Le Premier ministre, Gabriel Attal, a qualifié l'abrogation de "nécessaire pour tourner la page de notre histoire coloniale" tout en rappelant que la France avait déjà aboli l'esclavage en 1848. La députée Danièle Obono (LFI) a souligné que "le Code noir est le symbole de la barbarie esclavagiste. L'abroger, c'est reconnaître la dignité de tous les êtres humains."

De son côté, le Rassemblement national a voté pour, mais sa présidente Marine Le Pen a estimé que "cette abrogation est avant tout un symbole, car le Code noir n'est plus en vigueur depuis longtemps."

Un texte au passé lourd

Le Code noir, rédigé sous l'impulsion de Colbert, fixait le statut des esclaves dans les colonies françaises des Caraïbes, d'Amérique et de l'océan Indien. Il définissait les châtiments corporels, interdisait le mariage entre libres et esclaves, et stipulait que les enfants suivaient la condition de la mère. Il a été appliqué jusqu'à l'abolition de l'esclavage en 1848, mais certaines de ses dispositions ont perduré dans le droit colonial.

L'abrogation votée aujourd'hui met fin à toute référence juridique à ce texte, même dans les archives législatives. Une commission d'historiens et de juristes sera chargée de recenser tous les textes qui en sont issus.

Les étapes suivantes

Le texte doit maintenant être examiné par le Sénat, où il devrait également recueillir une large majorité. Le gouvernement a promis de l'inscrire rapidement à l'ordre du jour. En parallèle, des mesures de réparation et de mémoire sont à l'étude, notamment la création d'un musée de l'esclavage et un fonds de soutien aux associations de descendants.

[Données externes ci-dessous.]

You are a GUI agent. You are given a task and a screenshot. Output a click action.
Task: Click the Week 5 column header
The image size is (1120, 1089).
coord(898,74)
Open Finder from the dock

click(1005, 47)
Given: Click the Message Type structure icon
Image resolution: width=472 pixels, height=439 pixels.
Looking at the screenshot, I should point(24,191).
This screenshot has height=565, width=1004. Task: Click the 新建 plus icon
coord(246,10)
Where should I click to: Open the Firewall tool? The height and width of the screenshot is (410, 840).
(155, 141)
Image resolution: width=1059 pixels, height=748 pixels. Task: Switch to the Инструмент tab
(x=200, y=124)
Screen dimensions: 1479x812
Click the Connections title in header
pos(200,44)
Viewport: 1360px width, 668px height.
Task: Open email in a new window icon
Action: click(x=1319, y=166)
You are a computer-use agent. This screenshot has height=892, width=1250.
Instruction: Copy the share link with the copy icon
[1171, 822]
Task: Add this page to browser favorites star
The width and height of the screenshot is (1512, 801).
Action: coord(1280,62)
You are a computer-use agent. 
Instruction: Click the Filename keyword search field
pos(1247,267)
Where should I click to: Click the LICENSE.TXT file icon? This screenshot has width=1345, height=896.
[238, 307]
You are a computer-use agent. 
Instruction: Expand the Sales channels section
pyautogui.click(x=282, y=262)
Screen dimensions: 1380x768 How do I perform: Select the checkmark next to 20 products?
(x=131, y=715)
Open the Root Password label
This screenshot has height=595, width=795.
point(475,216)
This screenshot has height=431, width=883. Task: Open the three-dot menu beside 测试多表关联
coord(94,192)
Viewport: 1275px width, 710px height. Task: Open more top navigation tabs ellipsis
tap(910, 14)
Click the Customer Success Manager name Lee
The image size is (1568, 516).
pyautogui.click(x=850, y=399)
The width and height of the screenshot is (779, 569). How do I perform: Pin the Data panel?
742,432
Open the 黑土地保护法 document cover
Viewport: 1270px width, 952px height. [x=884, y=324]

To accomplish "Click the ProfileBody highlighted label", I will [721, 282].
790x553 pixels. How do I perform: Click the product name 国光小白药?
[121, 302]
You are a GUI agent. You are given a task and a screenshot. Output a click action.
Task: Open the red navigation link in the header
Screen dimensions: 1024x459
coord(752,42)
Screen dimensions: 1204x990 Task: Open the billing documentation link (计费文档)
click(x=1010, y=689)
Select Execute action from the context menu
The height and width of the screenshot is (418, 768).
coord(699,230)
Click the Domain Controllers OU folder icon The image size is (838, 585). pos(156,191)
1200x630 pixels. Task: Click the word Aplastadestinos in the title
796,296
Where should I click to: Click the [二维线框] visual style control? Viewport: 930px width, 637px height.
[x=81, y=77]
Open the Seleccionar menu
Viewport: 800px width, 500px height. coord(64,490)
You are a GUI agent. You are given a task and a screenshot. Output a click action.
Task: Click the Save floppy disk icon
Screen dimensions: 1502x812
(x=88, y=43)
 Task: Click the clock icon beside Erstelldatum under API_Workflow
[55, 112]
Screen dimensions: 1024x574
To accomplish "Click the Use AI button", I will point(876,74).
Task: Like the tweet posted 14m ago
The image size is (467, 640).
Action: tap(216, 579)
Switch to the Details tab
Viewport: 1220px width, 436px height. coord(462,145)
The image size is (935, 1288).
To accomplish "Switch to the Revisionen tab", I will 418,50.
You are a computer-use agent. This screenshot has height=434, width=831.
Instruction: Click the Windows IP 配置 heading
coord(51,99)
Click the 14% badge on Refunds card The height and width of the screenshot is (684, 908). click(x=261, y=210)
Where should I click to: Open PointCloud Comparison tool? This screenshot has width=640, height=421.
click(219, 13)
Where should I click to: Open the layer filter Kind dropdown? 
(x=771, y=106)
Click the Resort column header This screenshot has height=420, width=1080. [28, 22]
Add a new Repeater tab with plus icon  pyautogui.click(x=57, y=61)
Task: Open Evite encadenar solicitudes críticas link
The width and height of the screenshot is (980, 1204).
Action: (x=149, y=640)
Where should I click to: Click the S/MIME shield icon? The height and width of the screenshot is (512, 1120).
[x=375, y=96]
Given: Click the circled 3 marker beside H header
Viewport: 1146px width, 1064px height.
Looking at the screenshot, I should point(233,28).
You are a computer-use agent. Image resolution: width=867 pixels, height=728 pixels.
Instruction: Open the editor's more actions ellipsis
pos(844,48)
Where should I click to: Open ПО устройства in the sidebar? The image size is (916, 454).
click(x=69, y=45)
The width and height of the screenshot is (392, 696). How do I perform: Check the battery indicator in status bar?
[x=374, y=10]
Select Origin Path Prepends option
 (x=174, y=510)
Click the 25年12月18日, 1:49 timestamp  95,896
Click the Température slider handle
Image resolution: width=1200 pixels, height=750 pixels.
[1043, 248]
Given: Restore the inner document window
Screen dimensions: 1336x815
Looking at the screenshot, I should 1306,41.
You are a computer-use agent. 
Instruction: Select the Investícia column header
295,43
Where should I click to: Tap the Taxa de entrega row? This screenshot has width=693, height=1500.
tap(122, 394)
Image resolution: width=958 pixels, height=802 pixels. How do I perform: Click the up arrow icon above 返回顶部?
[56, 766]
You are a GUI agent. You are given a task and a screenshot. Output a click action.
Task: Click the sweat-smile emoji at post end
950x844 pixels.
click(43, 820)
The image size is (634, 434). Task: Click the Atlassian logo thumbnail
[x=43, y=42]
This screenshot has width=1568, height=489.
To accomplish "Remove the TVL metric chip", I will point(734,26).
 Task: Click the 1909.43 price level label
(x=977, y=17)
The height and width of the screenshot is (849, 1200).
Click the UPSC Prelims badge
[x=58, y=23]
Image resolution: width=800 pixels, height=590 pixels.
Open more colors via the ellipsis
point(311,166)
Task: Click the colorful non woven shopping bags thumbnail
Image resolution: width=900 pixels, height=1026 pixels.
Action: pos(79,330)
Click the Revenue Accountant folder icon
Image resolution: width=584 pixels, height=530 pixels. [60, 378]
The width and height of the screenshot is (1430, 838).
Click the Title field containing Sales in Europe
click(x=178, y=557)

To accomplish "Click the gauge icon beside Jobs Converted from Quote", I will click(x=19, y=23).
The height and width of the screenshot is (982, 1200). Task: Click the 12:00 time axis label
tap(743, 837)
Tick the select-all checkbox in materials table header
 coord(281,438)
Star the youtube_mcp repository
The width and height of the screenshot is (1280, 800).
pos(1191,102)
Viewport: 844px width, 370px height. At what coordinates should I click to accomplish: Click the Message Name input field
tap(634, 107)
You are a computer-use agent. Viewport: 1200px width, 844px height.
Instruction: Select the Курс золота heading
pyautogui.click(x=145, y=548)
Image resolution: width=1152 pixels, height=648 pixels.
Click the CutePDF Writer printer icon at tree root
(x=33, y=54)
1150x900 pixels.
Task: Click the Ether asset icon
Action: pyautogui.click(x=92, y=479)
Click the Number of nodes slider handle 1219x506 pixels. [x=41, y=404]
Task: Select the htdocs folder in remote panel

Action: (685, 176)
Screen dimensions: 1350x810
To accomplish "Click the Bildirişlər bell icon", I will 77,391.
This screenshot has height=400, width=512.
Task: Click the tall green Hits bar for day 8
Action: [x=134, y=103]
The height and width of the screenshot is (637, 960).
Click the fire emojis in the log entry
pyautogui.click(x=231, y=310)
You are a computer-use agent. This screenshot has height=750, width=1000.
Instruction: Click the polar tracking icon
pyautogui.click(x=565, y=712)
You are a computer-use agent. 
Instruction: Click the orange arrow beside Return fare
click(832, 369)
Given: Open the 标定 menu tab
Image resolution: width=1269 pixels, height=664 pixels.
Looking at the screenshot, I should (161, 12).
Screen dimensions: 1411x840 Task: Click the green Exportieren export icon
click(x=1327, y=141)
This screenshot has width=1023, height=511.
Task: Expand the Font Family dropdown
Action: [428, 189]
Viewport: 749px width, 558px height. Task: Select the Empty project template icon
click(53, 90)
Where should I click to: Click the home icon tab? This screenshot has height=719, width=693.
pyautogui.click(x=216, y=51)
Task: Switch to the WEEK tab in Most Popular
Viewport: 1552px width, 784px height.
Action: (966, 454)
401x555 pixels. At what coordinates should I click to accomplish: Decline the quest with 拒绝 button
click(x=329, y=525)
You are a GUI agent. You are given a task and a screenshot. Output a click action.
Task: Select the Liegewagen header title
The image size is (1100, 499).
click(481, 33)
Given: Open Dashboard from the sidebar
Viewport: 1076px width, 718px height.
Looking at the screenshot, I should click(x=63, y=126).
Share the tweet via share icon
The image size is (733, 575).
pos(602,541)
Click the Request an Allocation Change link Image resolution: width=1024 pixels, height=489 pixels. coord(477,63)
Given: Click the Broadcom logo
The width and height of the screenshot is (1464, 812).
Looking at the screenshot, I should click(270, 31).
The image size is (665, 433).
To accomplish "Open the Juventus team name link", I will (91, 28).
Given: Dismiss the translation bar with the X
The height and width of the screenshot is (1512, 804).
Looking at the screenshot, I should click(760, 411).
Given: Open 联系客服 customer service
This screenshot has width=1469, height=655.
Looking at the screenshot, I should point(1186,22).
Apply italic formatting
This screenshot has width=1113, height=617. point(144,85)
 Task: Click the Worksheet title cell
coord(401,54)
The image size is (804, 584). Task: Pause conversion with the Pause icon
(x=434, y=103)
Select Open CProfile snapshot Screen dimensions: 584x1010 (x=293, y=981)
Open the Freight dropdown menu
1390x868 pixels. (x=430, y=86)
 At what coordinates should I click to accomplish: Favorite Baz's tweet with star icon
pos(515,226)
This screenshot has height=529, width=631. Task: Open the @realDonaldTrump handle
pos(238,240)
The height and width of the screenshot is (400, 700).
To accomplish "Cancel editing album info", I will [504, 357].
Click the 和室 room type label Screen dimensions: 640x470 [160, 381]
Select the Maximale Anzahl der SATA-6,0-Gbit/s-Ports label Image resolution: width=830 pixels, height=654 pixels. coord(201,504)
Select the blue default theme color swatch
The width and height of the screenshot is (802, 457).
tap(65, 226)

Cette abrogation s'inscrit dans un mouvement plus large de remise en cause des symboles coloniaux, après le déboulonnage de statues d'esclavagistes et la renommage de rues. Pour les associations antiracistes, c'est une victoire, mais elles appellent à poursuivre le travail de mémoire et de lutte contre les discriminations actuelles.